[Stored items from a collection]

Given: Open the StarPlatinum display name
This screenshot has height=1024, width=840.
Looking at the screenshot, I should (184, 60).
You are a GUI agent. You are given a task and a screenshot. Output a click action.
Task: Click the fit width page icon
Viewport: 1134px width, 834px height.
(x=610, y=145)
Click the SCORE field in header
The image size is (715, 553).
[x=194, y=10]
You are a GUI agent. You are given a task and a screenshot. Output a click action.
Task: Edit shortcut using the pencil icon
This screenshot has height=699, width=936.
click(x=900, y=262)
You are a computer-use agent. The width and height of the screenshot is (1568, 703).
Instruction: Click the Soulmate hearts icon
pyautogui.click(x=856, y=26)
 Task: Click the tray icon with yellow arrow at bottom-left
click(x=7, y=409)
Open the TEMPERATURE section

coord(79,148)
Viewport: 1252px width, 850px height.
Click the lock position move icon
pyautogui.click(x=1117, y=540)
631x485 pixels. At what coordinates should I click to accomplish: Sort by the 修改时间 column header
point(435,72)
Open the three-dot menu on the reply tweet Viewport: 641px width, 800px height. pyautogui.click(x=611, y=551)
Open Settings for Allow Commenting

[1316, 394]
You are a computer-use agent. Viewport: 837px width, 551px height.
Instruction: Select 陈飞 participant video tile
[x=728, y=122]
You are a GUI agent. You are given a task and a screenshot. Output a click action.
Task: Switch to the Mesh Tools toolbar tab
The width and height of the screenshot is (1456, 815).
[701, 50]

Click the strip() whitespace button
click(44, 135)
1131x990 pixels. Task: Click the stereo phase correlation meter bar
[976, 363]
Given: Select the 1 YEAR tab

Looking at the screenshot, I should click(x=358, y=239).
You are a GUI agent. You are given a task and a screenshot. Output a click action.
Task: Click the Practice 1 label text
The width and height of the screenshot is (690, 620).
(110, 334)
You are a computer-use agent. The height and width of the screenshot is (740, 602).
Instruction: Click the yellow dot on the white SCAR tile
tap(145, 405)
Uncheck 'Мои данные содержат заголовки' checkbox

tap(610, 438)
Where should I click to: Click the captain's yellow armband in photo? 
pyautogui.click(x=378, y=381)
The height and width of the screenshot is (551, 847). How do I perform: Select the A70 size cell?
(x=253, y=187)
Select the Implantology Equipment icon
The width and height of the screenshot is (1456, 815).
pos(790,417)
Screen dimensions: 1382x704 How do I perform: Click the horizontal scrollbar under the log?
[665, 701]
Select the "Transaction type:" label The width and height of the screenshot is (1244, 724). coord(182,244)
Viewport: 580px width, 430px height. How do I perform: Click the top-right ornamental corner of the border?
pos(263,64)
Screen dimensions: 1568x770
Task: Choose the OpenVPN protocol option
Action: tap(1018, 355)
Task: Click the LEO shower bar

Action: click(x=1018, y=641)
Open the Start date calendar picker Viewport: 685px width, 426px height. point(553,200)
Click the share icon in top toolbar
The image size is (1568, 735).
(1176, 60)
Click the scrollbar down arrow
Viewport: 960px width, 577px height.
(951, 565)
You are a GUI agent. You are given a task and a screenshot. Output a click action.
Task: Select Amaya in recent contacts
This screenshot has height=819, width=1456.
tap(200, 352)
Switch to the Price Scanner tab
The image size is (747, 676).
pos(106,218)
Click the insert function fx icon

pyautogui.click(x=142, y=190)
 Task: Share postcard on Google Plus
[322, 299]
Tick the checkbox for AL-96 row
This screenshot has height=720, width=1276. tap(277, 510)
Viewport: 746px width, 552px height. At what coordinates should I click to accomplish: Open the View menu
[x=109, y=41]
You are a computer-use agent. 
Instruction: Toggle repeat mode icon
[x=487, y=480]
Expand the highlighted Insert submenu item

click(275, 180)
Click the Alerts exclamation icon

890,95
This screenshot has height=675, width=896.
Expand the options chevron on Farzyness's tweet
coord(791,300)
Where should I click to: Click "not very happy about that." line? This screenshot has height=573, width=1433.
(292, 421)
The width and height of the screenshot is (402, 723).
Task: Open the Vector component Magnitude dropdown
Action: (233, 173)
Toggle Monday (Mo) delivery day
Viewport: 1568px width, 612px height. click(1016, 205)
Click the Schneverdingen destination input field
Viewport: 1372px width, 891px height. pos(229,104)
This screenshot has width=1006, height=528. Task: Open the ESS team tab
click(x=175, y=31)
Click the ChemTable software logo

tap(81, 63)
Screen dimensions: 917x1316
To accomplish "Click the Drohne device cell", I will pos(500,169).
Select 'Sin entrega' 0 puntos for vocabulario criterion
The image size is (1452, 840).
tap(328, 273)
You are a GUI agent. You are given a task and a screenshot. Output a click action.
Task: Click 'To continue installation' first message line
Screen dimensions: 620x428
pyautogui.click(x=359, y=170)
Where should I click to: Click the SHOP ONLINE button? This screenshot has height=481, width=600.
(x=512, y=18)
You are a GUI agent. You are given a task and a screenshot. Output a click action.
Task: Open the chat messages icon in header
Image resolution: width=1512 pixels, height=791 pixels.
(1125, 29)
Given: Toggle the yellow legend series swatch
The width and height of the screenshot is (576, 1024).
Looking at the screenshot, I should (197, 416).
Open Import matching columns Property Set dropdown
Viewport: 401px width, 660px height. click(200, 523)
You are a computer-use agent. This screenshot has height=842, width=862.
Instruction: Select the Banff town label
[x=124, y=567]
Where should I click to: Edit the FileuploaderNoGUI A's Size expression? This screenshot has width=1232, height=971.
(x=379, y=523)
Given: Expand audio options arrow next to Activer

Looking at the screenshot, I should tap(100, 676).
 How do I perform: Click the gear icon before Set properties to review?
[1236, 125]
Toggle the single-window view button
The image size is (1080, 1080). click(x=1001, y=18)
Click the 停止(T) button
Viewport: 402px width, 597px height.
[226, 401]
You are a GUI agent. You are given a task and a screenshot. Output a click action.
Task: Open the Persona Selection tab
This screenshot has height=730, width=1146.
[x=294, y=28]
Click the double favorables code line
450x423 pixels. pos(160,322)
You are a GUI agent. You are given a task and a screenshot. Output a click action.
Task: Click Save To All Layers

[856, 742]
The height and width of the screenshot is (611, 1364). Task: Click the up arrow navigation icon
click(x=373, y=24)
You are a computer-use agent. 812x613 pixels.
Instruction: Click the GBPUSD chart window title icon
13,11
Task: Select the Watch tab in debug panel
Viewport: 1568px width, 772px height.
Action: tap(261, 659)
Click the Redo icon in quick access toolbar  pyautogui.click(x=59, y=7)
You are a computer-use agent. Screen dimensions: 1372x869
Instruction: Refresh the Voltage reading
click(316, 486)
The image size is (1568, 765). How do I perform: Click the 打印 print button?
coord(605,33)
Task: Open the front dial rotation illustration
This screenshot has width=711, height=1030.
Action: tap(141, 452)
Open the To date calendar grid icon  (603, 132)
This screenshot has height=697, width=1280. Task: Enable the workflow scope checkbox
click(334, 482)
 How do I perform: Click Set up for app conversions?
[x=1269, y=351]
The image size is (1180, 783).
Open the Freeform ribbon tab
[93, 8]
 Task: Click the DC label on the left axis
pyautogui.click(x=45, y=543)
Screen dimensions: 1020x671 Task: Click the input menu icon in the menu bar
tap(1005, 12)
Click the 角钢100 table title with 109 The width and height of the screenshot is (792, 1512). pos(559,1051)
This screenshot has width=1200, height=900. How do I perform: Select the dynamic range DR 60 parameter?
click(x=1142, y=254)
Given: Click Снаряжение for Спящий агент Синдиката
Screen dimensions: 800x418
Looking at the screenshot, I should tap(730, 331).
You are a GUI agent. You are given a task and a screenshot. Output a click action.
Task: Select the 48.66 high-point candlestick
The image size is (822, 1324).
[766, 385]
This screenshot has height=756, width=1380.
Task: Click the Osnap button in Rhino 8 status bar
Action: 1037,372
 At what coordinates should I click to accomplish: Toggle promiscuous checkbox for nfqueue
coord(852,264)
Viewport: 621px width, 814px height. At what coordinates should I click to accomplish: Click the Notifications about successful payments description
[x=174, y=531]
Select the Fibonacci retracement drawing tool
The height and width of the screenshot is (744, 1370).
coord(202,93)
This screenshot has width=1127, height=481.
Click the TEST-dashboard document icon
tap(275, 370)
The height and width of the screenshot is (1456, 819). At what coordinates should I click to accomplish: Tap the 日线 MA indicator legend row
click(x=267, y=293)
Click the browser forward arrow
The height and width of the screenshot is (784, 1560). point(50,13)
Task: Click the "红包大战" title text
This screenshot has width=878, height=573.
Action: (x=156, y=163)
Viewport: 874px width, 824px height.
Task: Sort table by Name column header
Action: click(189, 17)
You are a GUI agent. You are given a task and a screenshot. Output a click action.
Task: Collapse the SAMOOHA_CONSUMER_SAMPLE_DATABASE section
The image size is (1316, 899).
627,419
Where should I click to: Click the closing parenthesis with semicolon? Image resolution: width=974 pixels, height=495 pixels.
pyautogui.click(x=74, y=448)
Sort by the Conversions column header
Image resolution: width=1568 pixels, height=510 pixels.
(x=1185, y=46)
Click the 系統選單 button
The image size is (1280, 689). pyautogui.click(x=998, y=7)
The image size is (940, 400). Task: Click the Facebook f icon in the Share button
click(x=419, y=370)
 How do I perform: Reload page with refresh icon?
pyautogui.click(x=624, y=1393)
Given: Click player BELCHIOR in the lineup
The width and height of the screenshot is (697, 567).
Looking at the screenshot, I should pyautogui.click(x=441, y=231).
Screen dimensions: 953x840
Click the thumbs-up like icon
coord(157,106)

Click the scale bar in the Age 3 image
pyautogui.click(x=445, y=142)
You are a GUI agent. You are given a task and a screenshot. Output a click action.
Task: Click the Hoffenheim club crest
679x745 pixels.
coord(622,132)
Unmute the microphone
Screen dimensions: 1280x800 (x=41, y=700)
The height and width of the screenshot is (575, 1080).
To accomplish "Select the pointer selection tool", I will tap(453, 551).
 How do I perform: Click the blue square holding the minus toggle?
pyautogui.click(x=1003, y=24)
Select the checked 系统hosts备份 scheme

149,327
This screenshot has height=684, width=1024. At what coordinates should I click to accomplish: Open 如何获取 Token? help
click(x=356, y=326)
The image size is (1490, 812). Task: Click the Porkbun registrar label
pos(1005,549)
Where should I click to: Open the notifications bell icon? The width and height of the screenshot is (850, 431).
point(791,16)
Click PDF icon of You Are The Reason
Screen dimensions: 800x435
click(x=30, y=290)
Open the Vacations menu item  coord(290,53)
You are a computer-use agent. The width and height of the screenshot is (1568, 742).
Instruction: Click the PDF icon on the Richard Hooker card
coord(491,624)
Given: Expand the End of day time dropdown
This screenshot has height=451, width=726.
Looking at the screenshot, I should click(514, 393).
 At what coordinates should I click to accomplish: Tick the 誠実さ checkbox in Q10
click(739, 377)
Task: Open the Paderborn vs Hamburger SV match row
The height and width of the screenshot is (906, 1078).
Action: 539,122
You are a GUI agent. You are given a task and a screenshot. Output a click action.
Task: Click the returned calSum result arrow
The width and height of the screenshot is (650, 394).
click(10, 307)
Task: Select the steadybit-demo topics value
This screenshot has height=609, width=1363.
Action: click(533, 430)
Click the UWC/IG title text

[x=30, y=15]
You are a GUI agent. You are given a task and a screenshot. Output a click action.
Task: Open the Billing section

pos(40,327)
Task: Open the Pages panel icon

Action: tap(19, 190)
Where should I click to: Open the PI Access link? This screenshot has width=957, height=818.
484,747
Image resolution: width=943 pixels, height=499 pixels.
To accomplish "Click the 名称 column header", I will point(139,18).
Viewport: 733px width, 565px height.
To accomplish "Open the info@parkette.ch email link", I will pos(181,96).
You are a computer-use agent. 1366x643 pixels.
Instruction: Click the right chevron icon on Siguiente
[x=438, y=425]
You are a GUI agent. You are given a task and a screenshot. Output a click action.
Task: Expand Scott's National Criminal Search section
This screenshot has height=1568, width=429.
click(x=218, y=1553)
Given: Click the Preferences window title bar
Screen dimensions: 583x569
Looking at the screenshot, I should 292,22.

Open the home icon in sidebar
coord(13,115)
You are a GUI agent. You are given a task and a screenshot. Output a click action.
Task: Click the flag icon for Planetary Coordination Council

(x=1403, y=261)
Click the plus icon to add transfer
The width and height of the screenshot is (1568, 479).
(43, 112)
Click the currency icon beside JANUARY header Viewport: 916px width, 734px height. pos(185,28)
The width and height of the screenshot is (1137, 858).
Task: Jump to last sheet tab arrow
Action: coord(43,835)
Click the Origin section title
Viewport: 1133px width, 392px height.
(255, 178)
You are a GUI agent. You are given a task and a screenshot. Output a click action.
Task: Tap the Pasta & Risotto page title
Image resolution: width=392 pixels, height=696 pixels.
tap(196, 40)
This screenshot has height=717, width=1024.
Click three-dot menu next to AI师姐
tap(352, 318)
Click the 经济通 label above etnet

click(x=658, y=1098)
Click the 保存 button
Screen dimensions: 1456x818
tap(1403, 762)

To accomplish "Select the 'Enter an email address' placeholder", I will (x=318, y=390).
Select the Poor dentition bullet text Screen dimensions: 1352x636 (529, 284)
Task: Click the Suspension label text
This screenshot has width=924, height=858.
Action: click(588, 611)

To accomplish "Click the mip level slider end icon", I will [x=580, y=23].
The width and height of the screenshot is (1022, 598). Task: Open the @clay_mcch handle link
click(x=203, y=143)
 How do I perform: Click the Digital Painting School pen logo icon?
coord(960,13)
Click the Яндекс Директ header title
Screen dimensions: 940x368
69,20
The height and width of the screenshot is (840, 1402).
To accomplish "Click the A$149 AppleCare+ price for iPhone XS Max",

Required work |
Look through the entries above. Extract each line with the word "calendar".

Task response |
Open the Start date calendar picker Viewport: 685px width, 426px height. point(553,200)
Open the To date calendar grid icon  (603, 132)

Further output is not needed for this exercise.